Viscous dissipation effect on unsteady magneto-convective heat-mass transport passing in a vertical porous plate with thermal radiation

The effects of radiative and viscous dissipation on the transfer of unsteady magnetic-conductive heat-mass across a vertically porous sheet is studied in this article. The non-dimensional ODEs are solved by applying the Finite Difference Method (FDM) through the MATLAB software numeri-cally. The fluid temperature and velocity enhance for uplifting values of the Eckert number. Enhancing values of the transpiration parameter the velocity, concentration, and temperature distributions reduce. The local skin friction enhances about 9%, and 18% due to increase the Eckert number (0.5-3.0) and Dufour number (0.5-4.0), respectively and reduces 17%, 38%, and 31% due to increase Prandtl number (0.71-7.0), magnetic force parameter (0.5-3.0), and suction parameter (0.5-3.0), respectively. Enhancing values of the Eckert number (0.5-3.0) reduces the heat transfer rate by 40%. The increasing value of the Prandtl number (0.71-7.0) and the suction parameter (0.5-3.0) increases the heat transfer rate by 27% and 92%, respectively.
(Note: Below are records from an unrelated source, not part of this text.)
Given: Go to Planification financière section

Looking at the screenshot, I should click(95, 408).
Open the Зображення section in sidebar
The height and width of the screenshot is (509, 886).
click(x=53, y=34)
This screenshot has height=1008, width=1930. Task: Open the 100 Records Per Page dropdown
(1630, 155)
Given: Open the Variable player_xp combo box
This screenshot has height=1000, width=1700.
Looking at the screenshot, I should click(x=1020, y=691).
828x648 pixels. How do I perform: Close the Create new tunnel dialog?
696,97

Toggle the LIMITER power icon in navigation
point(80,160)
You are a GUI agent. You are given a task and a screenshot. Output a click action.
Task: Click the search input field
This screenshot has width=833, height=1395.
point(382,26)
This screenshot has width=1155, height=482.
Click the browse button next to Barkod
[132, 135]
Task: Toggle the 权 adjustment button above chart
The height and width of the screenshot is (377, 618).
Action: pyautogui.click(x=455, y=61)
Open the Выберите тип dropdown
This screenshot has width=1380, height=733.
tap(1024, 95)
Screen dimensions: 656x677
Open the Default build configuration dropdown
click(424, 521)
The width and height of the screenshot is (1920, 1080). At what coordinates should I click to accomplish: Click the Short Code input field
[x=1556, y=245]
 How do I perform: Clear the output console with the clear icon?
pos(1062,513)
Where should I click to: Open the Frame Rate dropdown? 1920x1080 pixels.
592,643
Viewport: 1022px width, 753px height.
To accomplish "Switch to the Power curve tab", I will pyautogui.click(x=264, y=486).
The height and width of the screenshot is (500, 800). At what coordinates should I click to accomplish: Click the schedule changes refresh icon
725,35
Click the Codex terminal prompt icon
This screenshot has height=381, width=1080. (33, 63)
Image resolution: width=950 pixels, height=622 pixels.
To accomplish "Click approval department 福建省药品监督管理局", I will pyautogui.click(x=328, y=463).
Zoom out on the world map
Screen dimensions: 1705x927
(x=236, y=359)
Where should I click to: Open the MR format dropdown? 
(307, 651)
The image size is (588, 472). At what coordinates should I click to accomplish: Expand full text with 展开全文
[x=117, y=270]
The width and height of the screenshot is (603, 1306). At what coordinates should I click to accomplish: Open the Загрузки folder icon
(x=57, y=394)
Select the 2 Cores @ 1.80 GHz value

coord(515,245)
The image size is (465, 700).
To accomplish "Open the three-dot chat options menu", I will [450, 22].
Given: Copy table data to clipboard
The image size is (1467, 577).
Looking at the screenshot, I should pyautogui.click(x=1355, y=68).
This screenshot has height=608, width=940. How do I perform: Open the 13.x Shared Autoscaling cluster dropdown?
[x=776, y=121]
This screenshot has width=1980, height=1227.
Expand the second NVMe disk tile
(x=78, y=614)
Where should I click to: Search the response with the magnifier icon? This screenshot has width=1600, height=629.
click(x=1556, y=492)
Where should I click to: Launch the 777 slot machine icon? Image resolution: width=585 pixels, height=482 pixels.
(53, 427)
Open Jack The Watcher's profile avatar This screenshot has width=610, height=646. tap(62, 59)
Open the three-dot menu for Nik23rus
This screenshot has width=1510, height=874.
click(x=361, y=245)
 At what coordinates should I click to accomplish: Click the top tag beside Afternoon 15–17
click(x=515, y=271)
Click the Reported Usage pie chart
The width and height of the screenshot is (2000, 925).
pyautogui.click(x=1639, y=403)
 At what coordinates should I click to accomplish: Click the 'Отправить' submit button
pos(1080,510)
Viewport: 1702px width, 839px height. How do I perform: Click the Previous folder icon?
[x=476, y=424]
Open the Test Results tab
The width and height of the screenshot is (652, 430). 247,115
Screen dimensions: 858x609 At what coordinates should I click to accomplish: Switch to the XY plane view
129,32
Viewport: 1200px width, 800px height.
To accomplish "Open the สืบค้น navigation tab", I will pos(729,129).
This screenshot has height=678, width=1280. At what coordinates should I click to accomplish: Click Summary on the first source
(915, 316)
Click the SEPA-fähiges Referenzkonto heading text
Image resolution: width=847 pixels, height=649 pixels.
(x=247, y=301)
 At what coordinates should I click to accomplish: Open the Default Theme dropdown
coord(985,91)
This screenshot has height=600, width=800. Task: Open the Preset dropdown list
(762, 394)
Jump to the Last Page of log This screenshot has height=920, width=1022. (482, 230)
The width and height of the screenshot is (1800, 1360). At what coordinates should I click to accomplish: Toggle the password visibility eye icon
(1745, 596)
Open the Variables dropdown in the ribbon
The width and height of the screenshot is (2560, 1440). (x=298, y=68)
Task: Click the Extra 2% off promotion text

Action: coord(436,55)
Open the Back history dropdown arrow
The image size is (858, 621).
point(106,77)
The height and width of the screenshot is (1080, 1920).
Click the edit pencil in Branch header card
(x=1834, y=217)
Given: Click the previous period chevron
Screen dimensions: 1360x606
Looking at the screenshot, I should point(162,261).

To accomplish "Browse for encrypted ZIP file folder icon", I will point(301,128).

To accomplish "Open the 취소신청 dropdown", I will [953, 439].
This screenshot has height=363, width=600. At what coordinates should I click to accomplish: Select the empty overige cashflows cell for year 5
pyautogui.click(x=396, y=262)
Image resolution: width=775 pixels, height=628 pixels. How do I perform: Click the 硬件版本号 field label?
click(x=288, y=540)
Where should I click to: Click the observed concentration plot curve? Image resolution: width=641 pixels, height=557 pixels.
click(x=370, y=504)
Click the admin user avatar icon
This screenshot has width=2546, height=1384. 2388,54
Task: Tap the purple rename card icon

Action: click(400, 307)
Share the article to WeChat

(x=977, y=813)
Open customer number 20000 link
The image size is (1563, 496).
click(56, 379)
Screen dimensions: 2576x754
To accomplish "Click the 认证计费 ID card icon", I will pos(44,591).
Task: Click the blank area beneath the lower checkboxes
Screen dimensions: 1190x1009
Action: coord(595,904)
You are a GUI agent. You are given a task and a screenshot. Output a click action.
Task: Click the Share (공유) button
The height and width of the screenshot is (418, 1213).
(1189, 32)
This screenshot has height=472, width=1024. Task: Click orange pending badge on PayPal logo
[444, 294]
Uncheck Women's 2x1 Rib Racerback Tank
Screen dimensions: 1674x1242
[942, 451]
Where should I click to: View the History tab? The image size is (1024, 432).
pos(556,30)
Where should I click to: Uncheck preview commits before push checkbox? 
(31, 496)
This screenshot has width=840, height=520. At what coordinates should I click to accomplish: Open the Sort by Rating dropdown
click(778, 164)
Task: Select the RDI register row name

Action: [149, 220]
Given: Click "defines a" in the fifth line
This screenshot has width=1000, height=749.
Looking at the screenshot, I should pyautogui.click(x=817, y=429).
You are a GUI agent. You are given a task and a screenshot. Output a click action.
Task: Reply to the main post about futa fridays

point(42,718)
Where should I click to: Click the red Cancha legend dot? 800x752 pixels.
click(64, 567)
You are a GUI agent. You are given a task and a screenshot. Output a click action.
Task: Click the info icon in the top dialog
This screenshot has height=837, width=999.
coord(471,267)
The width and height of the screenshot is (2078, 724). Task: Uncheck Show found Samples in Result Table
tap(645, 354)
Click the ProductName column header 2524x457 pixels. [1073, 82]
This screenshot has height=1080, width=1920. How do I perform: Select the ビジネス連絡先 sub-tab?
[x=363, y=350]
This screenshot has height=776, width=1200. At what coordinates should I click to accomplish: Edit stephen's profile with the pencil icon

With an in-crease in the values of the Schmidt number (0.22-0.67), the mass transfer rate increased by approximately 94%. At last, the numerical results of this paper has compared with the previously published paper. We noticed that the comparison has an excellent acceptance.

Automated summary

This article investigates the effects of radiative and viscous dissipation on the transfer of unsteady magnetic-conductive heat-mass across a vertically porous sheet. The non-dimensional ODEs are numerically solved using the Finite Difference Method (FDM) in MATLAB software. The results show that the fluid temperature and velocity increase with higher Eckert numbers, while the velocity, concentration, and temperature distributions decrease with increasing values of the transpiration parameter. The numerical results are compared with a previously published paper and show excellent agreement.